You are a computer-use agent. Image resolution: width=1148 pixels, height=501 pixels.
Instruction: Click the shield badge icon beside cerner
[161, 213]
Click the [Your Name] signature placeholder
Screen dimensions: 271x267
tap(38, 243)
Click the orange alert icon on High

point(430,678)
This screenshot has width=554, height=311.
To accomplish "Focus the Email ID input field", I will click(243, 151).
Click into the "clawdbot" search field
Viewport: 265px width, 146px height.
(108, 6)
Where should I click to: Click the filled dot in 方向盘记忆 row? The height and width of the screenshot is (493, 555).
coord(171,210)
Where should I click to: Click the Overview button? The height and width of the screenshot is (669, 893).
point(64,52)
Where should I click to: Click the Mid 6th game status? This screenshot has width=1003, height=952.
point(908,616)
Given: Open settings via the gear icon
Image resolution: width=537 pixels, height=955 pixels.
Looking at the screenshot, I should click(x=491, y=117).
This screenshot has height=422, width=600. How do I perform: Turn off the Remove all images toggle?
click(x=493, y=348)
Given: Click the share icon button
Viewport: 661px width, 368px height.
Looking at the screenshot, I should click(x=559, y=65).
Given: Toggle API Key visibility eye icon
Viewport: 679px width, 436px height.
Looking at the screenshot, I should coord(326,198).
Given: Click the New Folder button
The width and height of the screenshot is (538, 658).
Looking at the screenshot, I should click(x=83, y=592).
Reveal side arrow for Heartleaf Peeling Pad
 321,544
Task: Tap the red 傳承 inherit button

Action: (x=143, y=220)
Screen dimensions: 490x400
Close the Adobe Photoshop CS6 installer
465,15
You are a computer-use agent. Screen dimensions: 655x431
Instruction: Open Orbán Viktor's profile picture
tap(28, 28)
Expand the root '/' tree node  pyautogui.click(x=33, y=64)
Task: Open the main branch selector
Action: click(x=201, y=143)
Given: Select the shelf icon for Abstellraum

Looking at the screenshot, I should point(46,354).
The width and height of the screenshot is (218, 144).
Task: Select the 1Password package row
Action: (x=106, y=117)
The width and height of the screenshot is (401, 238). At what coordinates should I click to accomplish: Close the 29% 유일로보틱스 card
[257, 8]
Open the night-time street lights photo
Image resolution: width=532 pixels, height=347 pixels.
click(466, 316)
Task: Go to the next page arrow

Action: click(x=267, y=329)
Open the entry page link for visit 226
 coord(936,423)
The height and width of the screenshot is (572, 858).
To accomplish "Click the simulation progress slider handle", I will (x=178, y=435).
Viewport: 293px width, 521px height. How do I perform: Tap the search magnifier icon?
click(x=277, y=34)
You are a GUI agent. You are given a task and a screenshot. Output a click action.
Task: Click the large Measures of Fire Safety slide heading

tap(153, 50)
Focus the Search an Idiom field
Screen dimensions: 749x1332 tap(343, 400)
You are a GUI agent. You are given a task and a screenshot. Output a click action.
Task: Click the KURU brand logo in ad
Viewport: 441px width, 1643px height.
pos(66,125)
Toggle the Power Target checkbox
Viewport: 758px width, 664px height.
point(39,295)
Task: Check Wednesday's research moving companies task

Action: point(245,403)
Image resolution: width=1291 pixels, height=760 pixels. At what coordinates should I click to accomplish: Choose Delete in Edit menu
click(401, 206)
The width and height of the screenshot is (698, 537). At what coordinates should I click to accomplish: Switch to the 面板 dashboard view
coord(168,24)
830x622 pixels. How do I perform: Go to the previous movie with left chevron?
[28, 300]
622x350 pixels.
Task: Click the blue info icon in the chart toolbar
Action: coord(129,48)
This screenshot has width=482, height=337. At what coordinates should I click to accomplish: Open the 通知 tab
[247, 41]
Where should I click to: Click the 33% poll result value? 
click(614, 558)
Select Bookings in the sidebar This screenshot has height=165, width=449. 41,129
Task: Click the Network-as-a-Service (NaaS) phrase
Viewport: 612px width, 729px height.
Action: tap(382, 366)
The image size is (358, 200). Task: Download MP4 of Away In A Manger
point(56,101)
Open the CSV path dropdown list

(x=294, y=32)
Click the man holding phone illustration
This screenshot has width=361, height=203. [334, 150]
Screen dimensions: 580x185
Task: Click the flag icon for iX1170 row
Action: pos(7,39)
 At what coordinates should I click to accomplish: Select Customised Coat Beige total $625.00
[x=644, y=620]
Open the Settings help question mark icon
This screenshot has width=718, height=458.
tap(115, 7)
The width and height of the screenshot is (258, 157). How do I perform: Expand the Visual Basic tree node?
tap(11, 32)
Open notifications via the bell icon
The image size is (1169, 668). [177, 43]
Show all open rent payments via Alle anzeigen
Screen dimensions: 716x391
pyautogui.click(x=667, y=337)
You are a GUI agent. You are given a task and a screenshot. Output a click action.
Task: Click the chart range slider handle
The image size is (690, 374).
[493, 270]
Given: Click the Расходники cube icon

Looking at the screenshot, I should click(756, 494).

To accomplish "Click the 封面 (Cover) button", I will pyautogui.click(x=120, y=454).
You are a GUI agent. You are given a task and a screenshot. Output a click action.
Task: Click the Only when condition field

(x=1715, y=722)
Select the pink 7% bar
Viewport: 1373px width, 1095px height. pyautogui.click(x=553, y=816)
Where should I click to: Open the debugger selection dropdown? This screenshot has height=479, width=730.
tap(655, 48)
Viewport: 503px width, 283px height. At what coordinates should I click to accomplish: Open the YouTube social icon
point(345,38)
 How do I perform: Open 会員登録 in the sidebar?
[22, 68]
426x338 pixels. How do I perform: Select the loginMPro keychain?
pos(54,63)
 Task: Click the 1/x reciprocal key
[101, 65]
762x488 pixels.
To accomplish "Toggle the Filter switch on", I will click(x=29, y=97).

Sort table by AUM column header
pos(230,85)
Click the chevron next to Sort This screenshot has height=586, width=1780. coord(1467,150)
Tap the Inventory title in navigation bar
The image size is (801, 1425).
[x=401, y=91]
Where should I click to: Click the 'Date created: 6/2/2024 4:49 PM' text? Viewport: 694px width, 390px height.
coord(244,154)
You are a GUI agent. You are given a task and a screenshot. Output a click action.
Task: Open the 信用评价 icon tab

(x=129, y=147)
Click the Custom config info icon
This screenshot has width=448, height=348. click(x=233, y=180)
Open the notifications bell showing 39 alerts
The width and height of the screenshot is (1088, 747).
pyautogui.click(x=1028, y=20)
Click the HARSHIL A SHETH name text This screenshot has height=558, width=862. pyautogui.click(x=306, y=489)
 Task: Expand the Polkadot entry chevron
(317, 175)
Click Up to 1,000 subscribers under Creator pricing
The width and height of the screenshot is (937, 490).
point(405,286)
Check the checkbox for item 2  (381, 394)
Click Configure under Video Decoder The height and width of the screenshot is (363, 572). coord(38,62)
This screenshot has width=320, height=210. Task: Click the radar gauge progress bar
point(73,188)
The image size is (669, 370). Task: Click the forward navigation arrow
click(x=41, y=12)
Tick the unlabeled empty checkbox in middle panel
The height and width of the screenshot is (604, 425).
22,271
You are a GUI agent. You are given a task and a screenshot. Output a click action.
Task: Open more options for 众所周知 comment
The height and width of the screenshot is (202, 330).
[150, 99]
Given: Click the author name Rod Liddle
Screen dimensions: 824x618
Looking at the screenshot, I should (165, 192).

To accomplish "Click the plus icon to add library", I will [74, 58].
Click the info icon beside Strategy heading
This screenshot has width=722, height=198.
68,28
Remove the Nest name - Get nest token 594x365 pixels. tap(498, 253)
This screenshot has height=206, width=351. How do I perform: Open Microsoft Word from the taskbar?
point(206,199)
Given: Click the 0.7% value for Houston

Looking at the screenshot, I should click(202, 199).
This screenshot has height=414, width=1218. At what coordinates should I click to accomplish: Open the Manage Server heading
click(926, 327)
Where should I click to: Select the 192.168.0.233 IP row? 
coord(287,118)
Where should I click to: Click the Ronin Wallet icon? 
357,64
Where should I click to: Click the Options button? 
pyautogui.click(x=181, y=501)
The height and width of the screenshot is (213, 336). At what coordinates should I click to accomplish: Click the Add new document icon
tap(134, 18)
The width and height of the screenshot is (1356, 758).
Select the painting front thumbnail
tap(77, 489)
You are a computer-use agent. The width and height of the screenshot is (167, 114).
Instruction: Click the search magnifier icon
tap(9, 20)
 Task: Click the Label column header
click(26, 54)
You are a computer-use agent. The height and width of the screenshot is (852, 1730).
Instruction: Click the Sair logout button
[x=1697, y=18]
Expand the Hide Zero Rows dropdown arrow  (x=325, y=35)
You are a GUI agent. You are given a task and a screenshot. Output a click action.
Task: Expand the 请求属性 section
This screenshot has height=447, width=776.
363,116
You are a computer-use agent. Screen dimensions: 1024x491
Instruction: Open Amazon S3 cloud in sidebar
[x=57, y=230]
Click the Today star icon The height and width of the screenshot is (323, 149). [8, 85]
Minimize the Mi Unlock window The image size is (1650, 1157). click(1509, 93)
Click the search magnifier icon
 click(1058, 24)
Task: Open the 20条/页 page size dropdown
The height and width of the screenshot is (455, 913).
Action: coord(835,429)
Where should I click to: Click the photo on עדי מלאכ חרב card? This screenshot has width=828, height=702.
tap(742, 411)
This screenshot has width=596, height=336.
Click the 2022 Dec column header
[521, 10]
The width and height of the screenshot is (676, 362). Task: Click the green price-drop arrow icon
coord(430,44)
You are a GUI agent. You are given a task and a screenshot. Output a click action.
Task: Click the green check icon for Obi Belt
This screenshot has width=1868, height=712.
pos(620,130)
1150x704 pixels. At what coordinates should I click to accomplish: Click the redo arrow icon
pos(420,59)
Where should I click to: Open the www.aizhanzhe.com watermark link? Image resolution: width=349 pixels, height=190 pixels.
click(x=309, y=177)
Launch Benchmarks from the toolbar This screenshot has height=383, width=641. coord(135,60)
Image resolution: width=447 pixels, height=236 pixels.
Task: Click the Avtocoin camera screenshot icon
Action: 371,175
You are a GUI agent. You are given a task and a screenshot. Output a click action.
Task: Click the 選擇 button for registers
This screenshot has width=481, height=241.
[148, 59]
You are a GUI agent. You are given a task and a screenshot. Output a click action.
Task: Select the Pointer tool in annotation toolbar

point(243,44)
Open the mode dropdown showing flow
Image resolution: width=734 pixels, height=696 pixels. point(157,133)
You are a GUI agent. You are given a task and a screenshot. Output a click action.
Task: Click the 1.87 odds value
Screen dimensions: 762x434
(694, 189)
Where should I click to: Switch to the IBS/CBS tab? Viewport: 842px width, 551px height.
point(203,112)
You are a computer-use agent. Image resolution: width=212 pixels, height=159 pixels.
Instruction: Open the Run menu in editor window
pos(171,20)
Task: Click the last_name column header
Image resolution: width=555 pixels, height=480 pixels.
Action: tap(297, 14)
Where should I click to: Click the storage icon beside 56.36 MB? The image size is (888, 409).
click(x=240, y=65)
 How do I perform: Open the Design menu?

══════════

Your output must be the lines of the material above, from the first through the line that contains "This screenshot has width=554, height=311.", copied exactly. Include both endpoints and nothing else.

Exercise response
You are a computer-use agent. Image resolution: width=1148 pixels, height=501 pixels.
Instruction: Click the shield badge icon beside cerner
[161, 213]
Click the [Your Name] signature placeholder
Screen dimensions: 271x267
tap(38, 243)
Click the orange alert icon on High

point(430,678)
This screenshot has width=554, height=311.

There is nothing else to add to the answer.